Caro Sol Dado, não pondo em questão as Ciências Económicas, não deixo de achar curioso que, frequentemente elas dão resposta a cenários passados mas as múltiplas variáveis que intervêm no processo não são assim tão simples.
Quanto ao investimento público, não creio que com os actuais níveis de dívida pública, sobretudo nos EUA, se possa fazer algo no curto prazo.

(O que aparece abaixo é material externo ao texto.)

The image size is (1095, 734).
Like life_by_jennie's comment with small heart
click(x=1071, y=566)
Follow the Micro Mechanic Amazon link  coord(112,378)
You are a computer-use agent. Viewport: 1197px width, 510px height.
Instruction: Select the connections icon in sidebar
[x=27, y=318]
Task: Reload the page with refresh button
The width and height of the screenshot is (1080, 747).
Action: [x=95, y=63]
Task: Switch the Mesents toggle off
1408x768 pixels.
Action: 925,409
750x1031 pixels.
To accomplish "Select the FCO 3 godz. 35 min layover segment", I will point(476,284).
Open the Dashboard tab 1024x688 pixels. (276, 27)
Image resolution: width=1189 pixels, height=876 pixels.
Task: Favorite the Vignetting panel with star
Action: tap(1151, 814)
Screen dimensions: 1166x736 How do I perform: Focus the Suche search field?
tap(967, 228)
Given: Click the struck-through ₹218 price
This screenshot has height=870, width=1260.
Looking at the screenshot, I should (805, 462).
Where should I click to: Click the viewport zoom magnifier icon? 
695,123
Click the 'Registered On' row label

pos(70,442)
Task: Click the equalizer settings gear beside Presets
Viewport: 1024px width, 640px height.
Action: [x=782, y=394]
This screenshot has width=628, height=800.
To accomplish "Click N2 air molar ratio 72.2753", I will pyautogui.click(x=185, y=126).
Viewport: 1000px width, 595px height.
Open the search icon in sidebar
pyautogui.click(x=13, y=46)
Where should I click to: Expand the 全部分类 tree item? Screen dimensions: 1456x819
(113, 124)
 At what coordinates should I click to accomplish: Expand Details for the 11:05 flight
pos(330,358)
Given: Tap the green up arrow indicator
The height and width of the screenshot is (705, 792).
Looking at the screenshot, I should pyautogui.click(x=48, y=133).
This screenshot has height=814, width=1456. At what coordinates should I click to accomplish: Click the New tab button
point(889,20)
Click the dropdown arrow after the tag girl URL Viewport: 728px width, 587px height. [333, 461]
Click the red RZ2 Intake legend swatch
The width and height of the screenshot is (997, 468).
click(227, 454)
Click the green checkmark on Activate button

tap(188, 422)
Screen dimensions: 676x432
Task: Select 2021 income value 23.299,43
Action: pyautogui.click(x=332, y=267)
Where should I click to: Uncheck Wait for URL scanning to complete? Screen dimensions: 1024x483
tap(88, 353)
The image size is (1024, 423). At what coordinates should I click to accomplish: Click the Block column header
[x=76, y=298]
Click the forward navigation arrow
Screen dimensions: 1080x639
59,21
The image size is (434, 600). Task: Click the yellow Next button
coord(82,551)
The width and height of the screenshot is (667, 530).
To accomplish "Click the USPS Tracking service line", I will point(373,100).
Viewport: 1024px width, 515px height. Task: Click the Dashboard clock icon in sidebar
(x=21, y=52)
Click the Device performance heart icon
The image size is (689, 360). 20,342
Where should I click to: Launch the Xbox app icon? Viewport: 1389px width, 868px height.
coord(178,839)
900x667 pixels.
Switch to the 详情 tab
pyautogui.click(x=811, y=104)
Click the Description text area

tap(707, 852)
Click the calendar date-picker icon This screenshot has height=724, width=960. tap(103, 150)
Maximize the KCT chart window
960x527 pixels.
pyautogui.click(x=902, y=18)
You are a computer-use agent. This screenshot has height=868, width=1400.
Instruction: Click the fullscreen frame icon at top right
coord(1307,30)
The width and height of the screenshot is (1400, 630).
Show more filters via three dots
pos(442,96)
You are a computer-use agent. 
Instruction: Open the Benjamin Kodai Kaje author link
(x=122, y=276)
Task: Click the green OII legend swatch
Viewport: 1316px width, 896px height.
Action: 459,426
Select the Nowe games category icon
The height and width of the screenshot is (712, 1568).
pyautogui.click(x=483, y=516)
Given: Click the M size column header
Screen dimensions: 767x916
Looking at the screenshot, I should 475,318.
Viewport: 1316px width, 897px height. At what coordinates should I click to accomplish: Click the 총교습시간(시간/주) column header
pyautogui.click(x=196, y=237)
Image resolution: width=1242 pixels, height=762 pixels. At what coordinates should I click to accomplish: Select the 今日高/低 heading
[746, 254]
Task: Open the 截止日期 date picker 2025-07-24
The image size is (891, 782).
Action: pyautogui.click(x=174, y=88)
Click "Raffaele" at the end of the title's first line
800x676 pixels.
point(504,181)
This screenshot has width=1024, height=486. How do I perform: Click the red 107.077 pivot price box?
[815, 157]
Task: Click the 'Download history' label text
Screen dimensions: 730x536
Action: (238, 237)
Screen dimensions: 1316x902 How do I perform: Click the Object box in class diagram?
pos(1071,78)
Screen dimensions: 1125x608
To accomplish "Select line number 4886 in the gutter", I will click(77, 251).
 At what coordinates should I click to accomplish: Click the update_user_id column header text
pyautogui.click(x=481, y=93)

As taxas de juro estão em níveis perigosamente baixos, logo o "raio de acção" dos bancos centrais é reduzido. Importa dizer, e já que referiu Keynes, que o ciclo expansão-inflação-subida das taxas-arrefecimento não foi tão linear assim desta vez. Pela 1º vez o crescimento foi efectuado com uma inflação controlado e com subidas moderadas das taxas de juro. Assim quando foi necessário novamente aliviar a pressão, os efeitos foram os que se viram. Um corte de 6 para 5 % é efectivamente pouco eficiente comparado com os cortes de 14 para 10% efectuados noutros ciclos.
Quanto à política fiscal, ela é possível se o Estado o puder fazer. Poderá neste momento com a facilidade de outros tempos ?
E injectar mais liquidez nesta fase será acertado. É que esta pode ser contrapruducente , com uma desvalorização acentuada da moeda.
A última crise petrolífera aconteceu em pleno ciclo de crescimento sustentado (dou enfâse ao termo). Qual o impacto do preço do crude se este fôr até aos 52/55 $US até ao fim do ano ?
Uma última variável cujo peso irá ser cada vez maior na capacidade de intervenção do Estado : a diminuição da força trabalhadora e o aumento dos reformados, com reformas cada vez mais elevadas, e com uma duração cada vez mais prolongada. "Lá fora" a situação é tendencialmente ainda mais grave, já que graças ao crescimento dos índices salariais na última década, cada vez mais trabalhadores criam condições para se reformarem mais cedo.